Answer

**step1** Understanding the problem

The problem asks us to expand the expression $${\left(3x-\frac{1}{2}y\right)}^{2}$$. Expanding an expression squared means multiplying the expression by itself.

**step2** Rewriting the expression for expansion

The expression $${\left(3x-\frac{1}{2}y\right)}^{2}$$ can be rewritten as the product of two identical binomials: $$(3x-\frac{1}{2}y) \times (3x-\frac{1}{2}y)$$.

**step3** Applying the distributive property

To expand this product, we apply the distributive property. This means we multiply each term from the first parenthesis by each term from the second parenthesis.
The terms in the first parenthesis are $$3x$$ and $$-\frac{1}{2}y$$.
The terms in the second parenthesis are $$3x$$ and $$-\frac{1}{2}y$$.
So we will perform four multiplications:
1. $$3x \times 3x$$
2. $$3x \times (-\frac{1}{2}y)$$
3. $$(-\frac{1}{2}y) \times 3x$$
4. $$(-\frac{1}{2}y) \times (-\frac{1}{2}y)$$

**step4** Performing the multiplications

Let's perform each multiplication:
1. $$3x \times 3x = (3 \times 3) \times (x \times x) = 9x^2$$
2. $$3x \times (-\frac{1}{2}y) = (3 \times -\frac{1}{2}) \times (x \times y) = -\frac{3}{2}xy$$
3. $$(-\frac{1}{2}y) \times 3x = (-\frac{1}{2} \times 3) \times (y \times x) = -\frac{3}{2}yx$$ which is the same as $$-\frac{3}{2}xy$$
4. $$(-\frac{1}{2}y) \times (-\frac{1}{2}y) = (-\frac{1}{2} \times -\frac{1}{2}) \times (y \times y) = \frac{1}{4}y^2$$

**step5** Combining like terms

Now, we sum all the results from the multiplications:
$$9x^2 - \frac{3}{2}xy - \frac{3}{2}xy + \frac{1}{4}y^2$$
We combine the like terms, which are $$-\frac{3}{2}xy$$ and $$-\frac{3}{2}xy$$:
$$-\frac{3}{2}xy - \frac{3}{2}xy = (-\frac{3}{2} - \frac{3}{2})xy = (-\frac{3+3}{2})xy = (-\frac{6}{2})xy = -3xy$$
So, the expanded expression is:
$$9x^2 - 3xy + \frac{1}{4}y^2$$

|---|

TASKS>
(a) In the worked solution, how many multiplications are performed to expand the product of the two binomials?
(b) Write out the part of the worked solution starting at "To expand this" and ending at "the second parenthesis.", substituting "bracket" for "parenthesis".

DATA SEGMENT>
|---|

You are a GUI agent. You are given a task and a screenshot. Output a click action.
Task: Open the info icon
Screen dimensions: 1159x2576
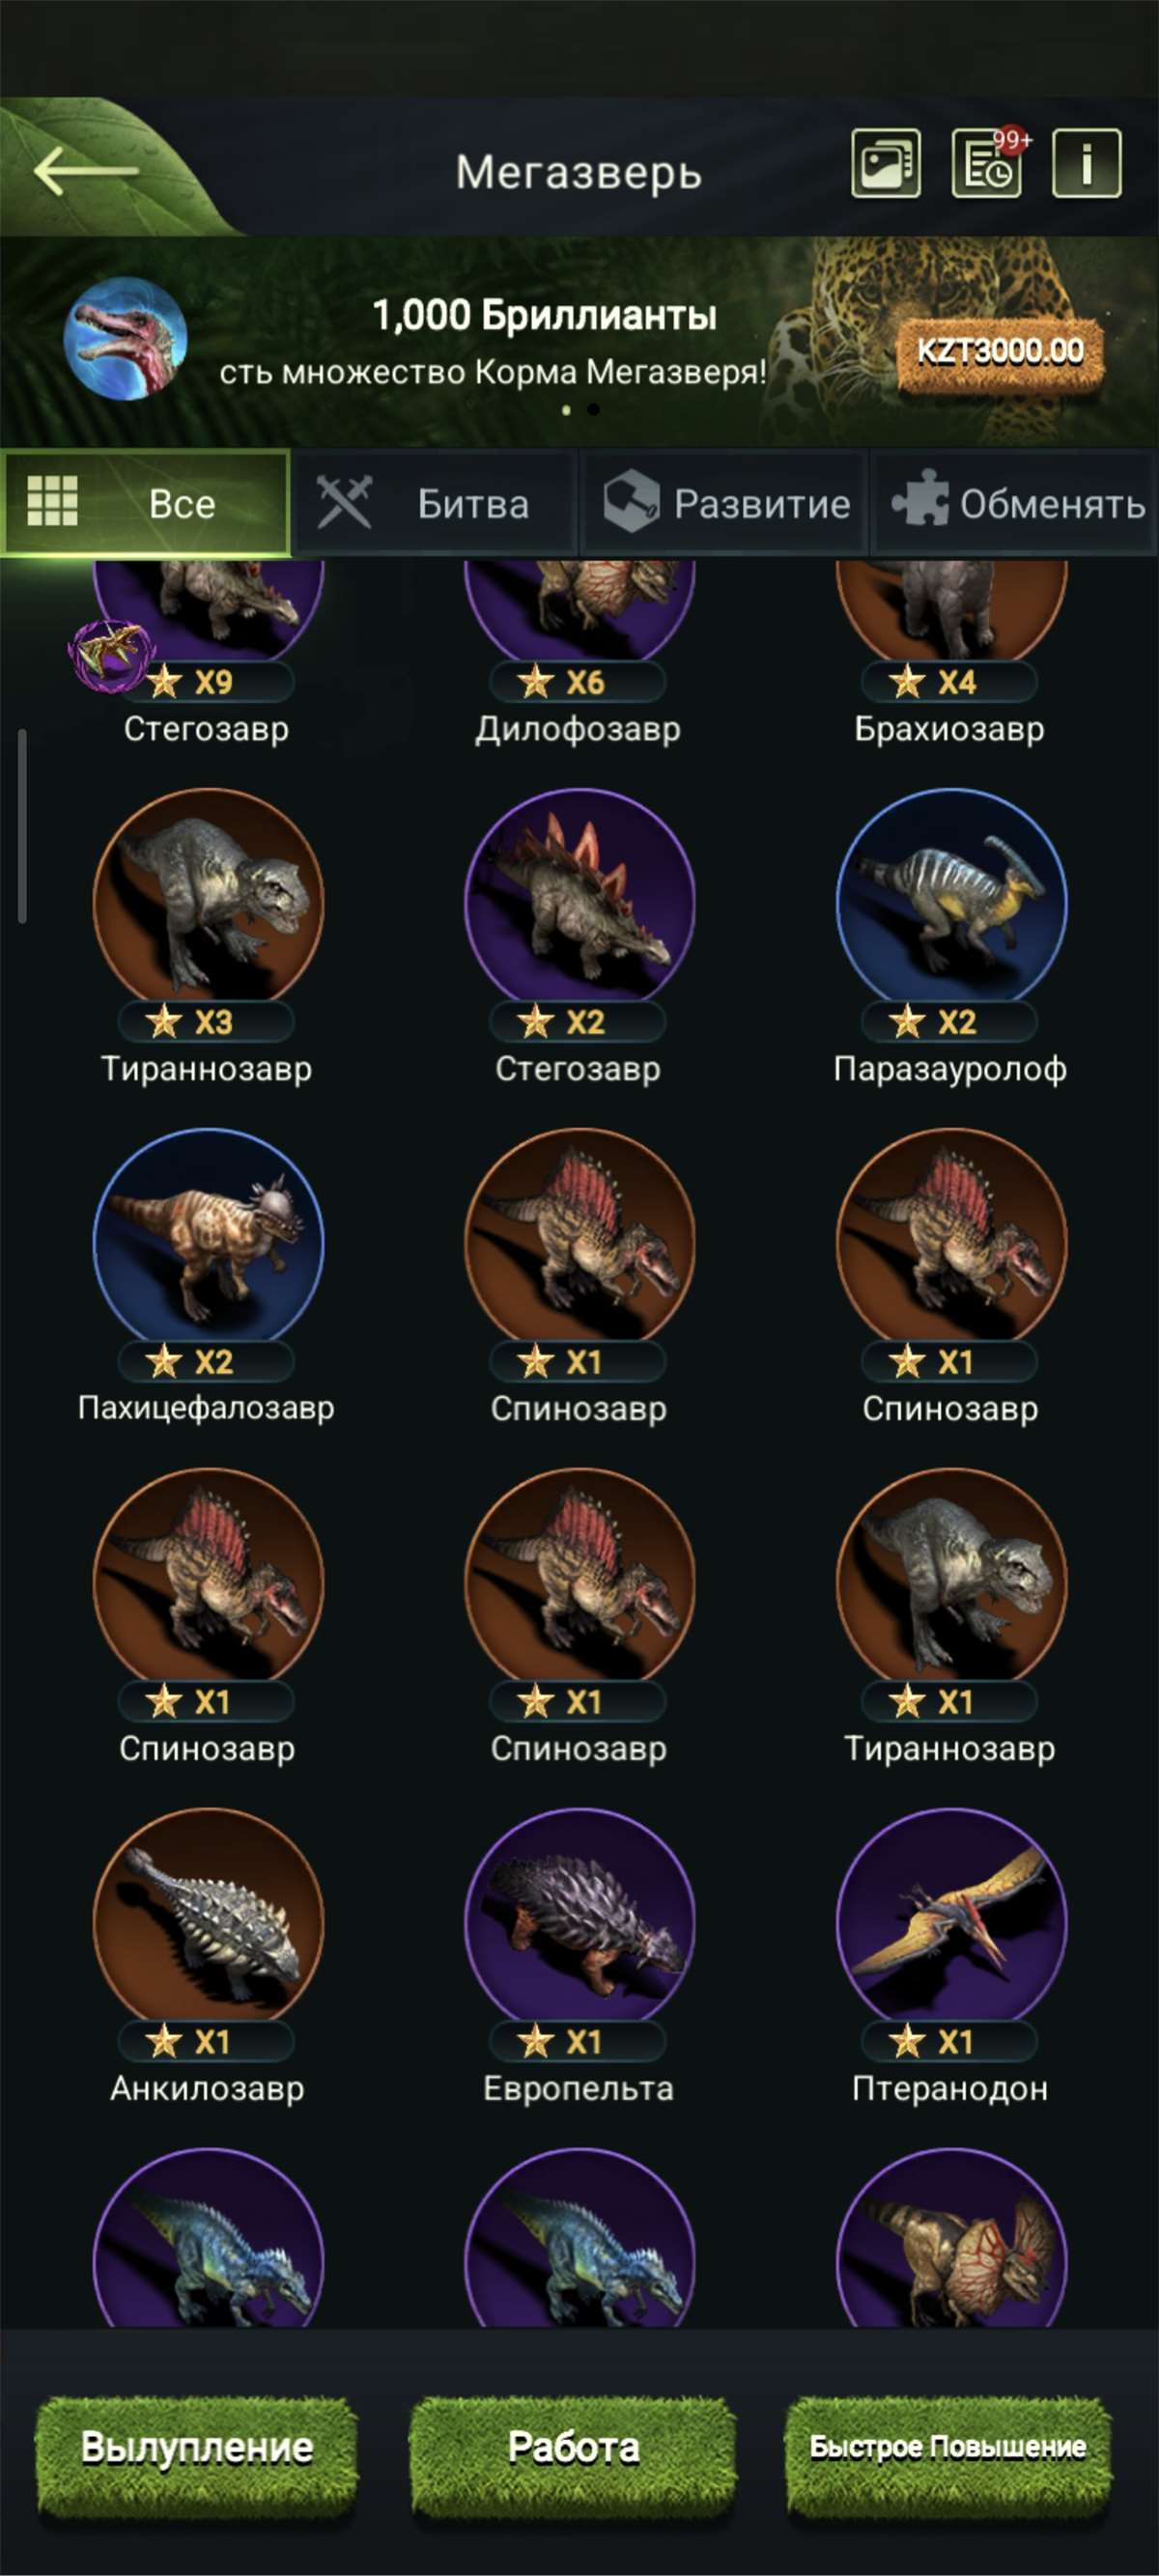pos(1086,164)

|---|

CORRECT ANSWERS>
(a) Four.

(b)
To expand this product, we apply the distributive property. This means we multiply each term from the first bracket by each term from the second bracket.